Governo da Colômbia nega ter rejeitado ajuda pós-terremoto por ideologia
A emergência é o primeiro teste para o presidente Abelardo de la Espriella, empossado há seis dias.

Governo da Colômbia nega ter recusado ajuda pós-terremoto por motivos ideológicos.
A emergência é o primeiro teste para o presidente Abelardo de la Espriella, que assumiu o cargo há seis dias.
A oposição afirmou que o governo aceitaria contribuições apenas de países alinhados ideologicamente; a chancelaria negou essa versão.
O ministro Omar Bula listou países cujas ofertas de ajuda estão sendo aceitas: México, El Salvador, República Tcheca, Alemanha, Luxemburgo, Espanha, Portugal, Catar, Israel, Índia e Chile.

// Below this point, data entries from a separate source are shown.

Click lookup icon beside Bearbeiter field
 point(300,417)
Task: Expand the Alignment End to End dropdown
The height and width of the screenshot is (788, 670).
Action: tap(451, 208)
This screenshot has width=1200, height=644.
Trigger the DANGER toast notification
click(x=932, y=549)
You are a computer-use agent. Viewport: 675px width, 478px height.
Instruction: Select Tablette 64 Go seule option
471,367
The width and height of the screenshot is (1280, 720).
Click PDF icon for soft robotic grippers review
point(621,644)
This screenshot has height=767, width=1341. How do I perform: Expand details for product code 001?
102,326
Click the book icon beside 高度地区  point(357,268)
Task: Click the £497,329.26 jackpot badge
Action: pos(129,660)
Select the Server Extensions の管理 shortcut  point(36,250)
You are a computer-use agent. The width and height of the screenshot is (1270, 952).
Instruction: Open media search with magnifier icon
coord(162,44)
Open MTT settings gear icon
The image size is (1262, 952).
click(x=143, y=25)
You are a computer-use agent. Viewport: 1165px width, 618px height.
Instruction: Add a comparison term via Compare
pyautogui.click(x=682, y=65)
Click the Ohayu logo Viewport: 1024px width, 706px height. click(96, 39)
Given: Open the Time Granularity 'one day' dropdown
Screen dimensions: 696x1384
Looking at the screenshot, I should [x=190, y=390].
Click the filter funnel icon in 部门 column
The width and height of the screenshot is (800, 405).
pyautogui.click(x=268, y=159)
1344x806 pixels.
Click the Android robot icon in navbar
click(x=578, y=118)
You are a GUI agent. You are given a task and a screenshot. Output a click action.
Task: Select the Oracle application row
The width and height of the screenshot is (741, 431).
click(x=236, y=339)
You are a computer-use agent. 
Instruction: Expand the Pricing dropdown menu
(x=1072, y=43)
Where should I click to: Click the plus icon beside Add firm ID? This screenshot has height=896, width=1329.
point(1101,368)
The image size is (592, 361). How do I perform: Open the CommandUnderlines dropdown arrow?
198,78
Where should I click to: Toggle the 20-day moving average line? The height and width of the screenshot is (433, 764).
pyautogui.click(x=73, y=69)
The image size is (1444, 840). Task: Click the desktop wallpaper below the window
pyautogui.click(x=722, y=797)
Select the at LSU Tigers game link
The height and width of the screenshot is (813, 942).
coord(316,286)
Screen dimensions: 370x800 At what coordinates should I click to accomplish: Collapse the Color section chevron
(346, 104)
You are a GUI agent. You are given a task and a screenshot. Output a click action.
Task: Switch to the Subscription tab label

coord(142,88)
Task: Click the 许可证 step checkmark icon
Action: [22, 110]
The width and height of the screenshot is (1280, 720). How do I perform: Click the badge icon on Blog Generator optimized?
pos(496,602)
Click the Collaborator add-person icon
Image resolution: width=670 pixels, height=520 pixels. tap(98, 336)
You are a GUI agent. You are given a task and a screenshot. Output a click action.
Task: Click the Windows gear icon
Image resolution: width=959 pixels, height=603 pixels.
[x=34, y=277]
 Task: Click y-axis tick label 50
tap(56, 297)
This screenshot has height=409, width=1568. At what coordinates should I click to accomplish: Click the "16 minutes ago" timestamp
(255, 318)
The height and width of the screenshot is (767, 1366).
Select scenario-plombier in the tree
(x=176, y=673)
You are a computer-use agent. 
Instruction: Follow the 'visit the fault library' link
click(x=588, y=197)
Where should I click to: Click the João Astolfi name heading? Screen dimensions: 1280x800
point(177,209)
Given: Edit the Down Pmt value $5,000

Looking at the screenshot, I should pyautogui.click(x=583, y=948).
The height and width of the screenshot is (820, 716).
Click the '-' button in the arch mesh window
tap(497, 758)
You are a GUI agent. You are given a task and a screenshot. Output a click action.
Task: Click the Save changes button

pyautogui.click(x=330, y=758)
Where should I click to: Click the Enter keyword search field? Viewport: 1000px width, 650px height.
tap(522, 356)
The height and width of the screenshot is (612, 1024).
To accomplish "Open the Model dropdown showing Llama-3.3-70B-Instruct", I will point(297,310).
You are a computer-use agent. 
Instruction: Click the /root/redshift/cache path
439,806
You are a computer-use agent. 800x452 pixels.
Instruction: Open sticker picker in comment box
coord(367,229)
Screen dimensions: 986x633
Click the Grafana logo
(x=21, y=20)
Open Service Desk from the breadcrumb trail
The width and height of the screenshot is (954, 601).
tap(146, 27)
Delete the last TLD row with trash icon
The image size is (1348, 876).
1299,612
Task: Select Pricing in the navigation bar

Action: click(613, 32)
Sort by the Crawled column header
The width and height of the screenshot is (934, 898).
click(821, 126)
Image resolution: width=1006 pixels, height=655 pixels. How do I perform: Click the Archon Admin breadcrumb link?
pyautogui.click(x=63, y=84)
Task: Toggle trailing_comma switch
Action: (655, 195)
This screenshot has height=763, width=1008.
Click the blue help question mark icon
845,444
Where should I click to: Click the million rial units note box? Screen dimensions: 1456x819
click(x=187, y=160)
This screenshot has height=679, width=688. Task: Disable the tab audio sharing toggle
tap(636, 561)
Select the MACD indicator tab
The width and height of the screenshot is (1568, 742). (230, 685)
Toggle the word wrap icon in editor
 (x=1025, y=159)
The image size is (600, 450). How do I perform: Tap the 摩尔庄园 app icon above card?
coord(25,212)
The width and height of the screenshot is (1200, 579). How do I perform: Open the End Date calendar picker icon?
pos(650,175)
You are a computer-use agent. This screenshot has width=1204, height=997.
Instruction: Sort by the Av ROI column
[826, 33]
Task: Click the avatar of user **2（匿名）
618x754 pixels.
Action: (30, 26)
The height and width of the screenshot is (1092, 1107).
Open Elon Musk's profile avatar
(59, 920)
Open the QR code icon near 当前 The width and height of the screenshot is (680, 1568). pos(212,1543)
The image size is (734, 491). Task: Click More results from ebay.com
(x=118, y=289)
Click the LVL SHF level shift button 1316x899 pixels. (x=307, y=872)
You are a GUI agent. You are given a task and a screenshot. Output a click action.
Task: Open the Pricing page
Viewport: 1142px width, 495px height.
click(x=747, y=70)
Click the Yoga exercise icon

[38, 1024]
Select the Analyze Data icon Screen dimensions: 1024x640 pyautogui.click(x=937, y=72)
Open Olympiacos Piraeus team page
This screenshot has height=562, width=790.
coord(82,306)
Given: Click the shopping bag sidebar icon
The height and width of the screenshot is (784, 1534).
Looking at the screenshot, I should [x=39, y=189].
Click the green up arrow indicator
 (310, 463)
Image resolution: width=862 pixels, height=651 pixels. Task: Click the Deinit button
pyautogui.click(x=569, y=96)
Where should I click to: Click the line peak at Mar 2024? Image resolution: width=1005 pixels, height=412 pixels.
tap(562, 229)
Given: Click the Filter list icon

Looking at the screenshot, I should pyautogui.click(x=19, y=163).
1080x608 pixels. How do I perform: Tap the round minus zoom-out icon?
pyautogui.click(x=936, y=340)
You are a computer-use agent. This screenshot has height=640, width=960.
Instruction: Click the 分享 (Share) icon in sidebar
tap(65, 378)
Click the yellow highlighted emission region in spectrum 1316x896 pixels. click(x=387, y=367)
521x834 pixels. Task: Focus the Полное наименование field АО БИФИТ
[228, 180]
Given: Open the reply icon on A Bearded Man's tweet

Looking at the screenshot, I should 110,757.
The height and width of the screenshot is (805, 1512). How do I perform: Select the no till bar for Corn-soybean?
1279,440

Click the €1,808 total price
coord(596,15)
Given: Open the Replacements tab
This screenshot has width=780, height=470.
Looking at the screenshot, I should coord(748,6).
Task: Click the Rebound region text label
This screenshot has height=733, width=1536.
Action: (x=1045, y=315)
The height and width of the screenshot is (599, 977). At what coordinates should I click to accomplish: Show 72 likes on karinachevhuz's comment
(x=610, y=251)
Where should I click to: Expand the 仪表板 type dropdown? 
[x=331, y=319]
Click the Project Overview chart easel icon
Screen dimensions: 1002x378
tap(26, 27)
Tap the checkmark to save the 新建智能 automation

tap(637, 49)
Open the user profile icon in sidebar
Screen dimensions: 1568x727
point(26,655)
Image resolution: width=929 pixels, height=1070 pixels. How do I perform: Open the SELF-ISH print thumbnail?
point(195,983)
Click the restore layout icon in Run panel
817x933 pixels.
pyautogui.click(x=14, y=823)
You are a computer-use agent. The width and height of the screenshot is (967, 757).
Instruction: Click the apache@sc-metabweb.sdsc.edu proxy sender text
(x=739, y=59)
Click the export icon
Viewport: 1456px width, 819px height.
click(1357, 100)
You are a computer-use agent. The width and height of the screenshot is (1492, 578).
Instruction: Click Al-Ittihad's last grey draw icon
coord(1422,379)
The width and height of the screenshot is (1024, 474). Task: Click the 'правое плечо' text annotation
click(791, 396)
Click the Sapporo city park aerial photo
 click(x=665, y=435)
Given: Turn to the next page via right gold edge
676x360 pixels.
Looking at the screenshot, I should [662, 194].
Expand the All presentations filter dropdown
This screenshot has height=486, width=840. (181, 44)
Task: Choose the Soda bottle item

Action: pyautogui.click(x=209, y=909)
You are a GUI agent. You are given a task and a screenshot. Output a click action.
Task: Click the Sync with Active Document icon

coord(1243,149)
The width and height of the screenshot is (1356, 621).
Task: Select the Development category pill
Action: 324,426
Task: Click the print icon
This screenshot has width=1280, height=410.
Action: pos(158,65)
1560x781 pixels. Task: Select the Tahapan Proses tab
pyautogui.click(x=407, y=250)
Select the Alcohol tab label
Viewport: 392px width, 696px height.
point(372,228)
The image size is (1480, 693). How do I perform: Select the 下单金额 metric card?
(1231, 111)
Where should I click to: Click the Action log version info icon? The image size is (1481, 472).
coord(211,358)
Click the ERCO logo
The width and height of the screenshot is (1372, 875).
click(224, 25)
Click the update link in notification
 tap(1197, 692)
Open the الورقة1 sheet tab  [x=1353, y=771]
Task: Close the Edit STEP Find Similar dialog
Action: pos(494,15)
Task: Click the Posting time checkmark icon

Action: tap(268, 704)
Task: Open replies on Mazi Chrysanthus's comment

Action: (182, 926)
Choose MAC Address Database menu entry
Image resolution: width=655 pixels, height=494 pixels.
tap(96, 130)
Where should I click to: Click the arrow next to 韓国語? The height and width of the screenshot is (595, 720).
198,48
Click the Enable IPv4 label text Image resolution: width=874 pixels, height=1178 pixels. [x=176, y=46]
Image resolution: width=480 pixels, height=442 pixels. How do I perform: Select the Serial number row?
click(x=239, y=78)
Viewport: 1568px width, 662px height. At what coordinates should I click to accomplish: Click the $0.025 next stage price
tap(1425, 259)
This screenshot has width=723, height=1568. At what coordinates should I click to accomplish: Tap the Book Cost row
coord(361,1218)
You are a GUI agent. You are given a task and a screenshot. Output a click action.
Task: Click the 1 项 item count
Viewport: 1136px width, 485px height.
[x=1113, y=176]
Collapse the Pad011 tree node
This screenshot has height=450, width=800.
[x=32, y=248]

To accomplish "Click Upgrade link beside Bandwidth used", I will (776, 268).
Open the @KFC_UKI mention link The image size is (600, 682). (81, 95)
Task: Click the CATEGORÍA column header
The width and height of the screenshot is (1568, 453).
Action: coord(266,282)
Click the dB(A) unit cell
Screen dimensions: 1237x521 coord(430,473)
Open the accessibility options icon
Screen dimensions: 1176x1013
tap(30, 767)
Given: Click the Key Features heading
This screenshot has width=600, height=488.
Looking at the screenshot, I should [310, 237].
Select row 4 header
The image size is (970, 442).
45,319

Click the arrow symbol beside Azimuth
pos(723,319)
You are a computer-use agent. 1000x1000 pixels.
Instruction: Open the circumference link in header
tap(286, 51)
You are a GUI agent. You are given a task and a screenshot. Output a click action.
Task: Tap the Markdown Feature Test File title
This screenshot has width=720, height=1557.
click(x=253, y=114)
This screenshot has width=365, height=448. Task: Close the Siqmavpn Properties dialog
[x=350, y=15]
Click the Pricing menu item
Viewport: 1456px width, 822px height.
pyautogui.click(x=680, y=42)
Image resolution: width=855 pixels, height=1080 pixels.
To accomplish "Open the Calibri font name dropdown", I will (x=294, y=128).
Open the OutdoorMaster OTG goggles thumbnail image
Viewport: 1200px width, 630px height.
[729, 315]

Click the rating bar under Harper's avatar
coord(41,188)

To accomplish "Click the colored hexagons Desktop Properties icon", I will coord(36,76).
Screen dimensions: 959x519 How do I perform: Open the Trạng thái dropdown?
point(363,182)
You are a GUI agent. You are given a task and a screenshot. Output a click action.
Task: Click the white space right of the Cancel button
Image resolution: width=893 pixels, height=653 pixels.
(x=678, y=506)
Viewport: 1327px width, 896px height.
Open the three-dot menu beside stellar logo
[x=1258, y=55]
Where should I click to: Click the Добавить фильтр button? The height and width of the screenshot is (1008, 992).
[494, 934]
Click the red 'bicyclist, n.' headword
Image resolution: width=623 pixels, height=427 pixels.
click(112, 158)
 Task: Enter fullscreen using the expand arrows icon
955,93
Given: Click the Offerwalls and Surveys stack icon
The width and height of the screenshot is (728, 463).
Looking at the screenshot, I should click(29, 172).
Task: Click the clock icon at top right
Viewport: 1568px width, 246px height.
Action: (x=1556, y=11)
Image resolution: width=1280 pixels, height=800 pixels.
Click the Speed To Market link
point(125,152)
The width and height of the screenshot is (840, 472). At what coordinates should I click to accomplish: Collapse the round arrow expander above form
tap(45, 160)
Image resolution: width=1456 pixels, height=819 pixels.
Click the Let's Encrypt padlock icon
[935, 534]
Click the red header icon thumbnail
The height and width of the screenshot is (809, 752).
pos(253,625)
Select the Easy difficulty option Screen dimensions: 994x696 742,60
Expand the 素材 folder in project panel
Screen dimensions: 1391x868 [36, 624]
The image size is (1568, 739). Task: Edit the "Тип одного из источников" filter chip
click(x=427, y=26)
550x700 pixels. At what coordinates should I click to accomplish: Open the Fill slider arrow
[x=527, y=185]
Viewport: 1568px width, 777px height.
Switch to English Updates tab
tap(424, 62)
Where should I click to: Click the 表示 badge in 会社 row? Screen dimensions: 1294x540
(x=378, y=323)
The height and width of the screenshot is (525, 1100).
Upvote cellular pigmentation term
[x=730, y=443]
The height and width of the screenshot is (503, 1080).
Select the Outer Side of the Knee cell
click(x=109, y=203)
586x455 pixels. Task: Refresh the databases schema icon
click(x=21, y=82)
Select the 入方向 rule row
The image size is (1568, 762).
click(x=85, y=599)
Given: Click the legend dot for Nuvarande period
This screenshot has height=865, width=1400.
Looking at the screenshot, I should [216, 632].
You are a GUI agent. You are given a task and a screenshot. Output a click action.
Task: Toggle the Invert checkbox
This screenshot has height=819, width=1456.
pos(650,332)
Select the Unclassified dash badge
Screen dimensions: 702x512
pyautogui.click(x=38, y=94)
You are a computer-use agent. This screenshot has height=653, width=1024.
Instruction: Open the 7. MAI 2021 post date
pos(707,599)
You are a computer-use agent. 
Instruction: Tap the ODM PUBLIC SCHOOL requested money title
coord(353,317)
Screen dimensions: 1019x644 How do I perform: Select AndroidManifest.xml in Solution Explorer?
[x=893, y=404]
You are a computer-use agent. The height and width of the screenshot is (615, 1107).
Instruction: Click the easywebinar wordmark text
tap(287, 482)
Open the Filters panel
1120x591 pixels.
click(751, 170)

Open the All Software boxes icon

O diretor da Unidade Nacional para a Gestão do Risco de Desastres, David Tamayo, informou que a Colômbia aceitou equipes de resgate apenas dos Estados Unidos, El Salvador, Equador e Israel.
"Só aceitaremos apoio desses países, que podem nos garantir grupos de busca e resgate reconhecidos pelo sistema internacional", disse Tamayo.
Uma equipe de voluntários mexicanos pediu união nas operações de resgate; Héctor Méndez, 80, presidente do grupo Topos Azteca em Cali, implorou: "vamos trabalhar juntos e tentar resgatar nossos irmãos soterrados".
A Colômbia declarou estado de emergência para enfrentar as consequências do terremoto que atingiu o país dois dias atrás e deixou mais de 110 mortos.